O Sintego (Sindicato dos Trabalhadores de Educação em Goiás) afirmou que o projeto de lei que estabelece o piso salarial para os professores não respeita o plano de carreira. A proposta, encaminhada para a Assembleia Legislativa, prevê aumento, para professores que obtiveram formação em nível médio, de R$ 1.006 para R$ 1.395.

De acordo com a presidente do Sintego, Iêda Leal de Souza, o cumprimento do piso no projeto está certo, mas na nova tabela da secretaria da educação há um “achatamento na carreira”. Iêda, explica que no projeto o percentual de P-I (magistério) para P-II (licenciatura curta) é de 13%, mas quando é aplicado na tabela ele cai para 8%. “Com isso, o plano de carreira não foi respeitado”, completa.

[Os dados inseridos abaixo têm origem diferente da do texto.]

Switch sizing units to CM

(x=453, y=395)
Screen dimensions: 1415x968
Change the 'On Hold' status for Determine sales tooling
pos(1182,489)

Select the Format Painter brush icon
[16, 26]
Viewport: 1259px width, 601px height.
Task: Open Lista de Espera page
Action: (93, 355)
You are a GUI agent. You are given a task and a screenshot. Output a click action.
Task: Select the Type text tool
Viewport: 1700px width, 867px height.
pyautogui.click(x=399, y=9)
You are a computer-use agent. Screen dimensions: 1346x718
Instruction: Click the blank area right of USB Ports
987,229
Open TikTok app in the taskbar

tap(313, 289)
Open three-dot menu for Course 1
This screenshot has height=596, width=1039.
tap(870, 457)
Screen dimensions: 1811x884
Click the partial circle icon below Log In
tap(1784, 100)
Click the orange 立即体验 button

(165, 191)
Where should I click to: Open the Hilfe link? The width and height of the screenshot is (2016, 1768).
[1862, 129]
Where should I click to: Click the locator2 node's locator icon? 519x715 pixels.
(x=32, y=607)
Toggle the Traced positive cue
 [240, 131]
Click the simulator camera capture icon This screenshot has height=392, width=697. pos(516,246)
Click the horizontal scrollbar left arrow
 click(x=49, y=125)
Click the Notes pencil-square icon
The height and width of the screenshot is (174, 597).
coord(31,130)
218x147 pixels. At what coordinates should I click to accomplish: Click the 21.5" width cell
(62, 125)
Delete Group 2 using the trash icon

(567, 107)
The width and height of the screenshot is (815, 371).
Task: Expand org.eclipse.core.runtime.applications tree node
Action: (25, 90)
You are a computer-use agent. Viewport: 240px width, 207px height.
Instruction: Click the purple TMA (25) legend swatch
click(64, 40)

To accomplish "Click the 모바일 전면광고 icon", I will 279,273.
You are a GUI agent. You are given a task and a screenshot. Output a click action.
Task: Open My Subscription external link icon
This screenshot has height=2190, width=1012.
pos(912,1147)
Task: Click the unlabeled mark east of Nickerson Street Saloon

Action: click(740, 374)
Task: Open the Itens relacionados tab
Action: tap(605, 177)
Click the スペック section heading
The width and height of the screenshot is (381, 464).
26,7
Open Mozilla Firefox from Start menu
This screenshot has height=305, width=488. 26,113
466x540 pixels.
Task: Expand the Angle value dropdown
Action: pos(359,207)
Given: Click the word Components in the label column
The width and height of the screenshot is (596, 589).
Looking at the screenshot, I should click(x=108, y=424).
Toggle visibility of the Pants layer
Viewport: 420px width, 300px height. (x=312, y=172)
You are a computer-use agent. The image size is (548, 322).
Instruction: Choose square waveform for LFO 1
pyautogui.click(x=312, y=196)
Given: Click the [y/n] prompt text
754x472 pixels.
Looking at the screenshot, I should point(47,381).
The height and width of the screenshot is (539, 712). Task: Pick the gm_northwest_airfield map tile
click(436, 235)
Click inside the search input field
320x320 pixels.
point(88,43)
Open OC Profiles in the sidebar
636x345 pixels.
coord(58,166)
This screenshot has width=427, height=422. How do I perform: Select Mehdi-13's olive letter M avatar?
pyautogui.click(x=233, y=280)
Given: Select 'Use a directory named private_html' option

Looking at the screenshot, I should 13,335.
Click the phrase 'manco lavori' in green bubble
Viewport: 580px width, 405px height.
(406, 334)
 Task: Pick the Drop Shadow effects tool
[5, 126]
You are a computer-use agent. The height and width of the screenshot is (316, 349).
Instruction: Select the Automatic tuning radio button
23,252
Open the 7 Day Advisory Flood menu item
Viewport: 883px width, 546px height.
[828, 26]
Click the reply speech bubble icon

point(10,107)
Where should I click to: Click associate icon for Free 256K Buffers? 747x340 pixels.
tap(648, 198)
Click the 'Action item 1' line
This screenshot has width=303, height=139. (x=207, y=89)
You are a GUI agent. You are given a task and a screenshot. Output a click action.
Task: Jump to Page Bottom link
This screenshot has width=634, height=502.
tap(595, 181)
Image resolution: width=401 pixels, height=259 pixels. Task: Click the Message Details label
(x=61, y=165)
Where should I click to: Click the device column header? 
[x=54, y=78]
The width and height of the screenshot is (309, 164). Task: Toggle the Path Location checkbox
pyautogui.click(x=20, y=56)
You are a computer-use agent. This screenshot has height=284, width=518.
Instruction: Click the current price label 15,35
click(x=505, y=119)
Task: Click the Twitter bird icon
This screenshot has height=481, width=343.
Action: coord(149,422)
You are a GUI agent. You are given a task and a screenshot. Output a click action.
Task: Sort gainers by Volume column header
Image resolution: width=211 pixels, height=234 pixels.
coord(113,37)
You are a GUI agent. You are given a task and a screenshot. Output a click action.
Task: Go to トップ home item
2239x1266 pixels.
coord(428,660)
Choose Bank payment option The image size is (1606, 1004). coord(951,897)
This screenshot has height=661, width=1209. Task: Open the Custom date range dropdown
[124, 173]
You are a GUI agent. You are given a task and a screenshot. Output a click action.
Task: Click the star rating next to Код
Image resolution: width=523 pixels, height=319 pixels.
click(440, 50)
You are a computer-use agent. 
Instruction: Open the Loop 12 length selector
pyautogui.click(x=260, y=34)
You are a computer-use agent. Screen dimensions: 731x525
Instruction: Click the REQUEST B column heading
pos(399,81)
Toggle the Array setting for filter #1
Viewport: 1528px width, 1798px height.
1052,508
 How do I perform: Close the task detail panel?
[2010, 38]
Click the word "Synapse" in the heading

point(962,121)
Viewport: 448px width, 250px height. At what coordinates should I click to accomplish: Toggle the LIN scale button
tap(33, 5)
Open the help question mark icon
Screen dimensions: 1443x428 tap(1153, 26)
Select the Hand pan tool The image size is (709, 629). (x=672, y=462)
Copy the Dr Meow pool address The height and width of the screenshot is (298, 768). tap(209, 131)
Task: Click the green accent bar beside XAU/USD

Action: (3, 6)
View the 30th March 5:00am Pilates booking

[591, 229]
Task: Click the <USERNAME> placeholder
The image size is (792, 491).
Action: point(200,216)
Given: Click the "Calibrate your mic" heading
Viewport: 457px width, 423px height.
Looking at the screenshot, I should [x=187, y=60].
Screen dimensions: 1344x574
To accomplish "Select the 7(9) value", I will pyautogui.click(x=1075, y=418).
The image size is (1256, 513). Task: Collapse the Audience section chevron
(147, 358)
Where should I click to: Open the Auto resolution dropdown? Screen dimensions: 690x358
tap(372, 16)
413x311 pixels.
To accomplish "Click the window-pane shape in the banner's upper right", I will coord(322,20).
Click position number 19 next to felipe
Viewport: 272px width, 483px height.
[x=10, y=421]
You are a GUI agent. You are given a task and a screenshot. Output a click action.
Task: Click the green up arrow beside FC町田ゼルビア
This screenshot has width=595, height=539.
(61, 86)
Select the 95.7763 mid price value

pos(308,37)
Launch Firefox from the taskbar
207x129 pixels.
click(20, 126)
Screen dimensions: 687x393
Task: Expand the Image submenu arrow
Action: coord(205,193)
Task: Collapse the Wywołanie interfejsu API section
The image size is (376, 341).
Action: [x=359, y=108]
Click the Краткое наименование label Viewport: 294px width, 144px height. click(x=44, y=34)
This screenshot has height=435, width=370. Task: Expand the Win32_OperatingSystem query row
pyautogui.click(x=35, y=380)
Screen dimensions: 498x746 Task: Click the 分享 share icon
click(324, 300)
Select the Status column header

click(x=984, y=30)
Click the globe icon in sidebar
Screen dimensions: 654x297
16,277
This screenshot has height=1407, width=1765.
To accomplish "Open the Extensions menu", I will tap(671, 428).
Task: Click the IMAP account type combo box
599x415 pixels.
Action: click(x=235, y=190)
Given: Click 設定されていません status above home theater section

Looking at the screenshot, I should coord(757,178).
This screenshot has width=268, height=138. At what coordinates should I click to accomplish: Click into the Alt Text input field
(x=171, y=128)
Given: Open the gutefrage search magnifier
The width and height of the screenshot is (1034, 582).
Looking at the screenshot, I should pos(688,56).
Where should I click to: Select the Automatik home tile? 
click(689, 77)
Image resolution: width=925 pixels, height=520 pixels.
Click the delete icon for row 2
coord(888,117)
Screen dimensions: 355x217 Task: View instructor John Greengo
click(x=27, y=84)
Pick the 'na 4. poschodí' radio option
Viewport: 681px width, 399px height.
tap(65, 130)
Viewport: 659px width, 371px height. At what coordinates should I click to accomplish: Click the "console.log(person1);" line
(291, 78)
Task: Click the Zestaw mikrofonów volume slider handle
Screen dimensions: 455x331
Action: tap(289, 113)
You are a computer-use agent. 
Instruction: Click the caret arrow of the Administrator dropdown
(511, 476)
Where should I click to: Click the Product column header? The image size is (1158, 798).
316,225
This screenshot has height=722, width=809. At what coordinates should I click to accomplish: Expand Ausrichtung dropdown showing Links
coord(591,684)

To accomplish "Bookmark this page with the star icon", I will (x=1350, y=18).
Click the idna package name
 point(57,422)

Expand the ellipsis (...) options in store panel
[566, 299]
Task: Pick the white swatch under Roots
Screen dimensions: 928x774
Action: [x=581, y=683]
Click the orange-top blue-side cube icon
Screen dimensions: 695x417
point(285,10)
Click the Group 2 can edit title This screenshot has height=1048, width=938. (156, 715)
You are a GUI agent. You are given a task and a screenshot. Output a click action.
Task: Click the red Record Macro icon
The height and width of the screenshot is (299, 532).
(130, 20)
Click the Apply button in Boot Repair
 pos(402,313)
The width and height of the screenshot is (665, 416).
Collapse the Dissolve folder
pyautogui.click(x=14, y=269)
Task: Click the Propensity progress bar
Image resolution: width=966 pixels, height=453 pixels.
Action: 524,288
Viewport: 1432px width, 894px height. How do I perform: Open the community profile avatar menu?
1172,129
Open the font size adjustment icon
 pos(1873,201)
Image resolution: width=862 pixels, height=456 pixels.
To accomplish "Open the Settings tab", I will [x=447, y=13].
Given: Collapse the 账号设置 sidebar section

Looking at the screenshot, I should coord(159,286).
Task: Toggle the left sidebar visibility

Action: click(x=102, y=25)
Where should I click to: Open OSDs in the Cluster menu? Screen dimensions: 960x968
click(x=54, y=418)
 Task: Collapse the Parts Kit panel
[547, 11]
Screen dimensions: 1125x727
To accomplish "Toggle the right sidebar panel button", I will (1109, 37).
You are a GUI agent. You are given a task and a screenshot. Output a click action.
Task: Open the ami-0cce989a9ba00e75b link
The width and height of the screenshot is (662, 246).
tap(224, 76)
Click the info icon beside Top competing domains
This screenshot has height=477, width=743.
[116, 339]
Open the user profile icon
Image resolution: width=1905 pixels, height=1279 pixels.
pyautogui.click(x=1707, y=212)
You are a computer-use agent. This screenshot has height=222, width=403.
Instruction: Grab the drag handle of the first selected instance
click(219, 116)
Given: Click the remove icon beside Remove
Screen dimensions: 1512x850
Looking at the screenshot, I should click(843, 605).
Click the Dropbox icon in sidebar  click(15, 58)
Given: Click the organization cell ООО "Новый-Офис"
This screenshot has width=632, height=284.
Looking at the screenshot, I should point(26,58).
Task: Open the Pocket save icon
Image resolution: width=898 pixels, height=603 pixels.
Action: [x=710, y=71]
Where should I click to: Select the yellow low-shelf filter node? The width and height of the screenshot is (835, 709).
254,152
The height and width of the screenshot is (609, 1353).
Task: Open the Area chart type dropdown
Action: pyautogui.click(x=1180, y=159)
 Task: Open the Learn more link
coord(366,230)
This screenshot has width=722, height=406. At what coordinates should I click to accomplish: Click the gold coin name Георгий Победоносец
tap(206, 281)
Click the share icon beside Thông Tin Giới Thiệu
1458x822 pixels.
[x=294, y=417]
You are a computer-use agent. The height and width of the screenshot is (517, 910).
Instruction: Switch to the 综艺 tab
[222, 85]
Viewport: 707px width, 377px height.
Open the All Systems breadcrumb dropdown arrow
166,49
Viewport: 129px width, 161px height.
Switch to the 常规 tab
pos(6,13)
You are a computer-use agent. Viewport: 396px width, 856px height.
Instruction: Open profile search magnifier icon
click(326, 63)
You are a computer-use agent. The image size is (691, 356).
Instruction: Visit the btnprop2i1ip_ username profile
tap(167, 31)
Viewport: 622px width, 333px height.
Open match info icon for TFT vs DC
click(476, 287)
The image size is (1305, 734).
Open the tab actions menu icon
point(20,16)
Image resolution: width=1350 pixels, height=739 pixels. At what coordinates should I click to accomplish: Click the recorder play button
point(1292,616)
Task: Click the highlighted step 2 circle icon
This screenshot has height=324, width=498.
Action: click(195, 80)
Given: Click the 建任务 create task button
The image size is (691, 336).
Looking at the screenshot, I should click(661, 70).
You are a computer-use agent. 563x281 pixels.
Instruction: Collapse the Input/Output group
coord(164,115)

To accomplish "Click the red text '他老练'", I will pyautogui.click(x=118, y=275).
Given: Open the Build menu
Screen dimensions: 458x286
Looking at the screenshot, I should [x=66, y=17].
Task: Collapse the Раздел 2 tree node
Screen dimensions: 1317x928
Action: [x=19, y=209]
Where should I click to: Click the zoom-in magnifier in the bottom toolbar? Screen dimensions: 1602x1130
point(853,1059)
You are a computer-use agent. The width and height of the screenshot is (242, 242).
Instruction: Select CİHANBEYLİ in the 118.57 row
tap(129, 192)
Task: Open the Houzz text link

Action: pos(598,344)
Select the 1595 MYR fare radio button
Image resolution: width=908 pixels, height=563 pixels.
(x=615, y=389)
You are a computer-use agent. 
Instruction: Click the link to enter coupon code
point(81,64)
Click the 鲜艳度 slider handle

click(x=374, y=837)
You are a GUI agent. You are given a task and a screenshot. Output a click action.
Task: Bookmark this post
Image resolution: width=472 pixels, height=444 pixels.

A presidente do sindicato também diz que o projeto modifica a titularidade. “Tem que existir a valorização de desempenho, por exemplo, quem faz uma pós tem que ter valorização salarial”, alega. Para Iêda, o plano está incompleto, porque cumpre o piso salarial, mas tira os benefícios, e segundo ela diminui o nível de especialização. De acordo com o projeto os professores com licenciatura curta, plena e com especialização terão elevação equivalente a 32,2% e os professores sem curso superior terão aumento de 38,66%.

O sindicato disse que vai buscar diálogo com os deputados e procurar o governador para que cumpra a promessa do piso sem matar o plano de carreira. “Temos um dos melhores planos de carreira do País que, porém, não é executado. Não vamos abrir mão dele”, diz Iêda.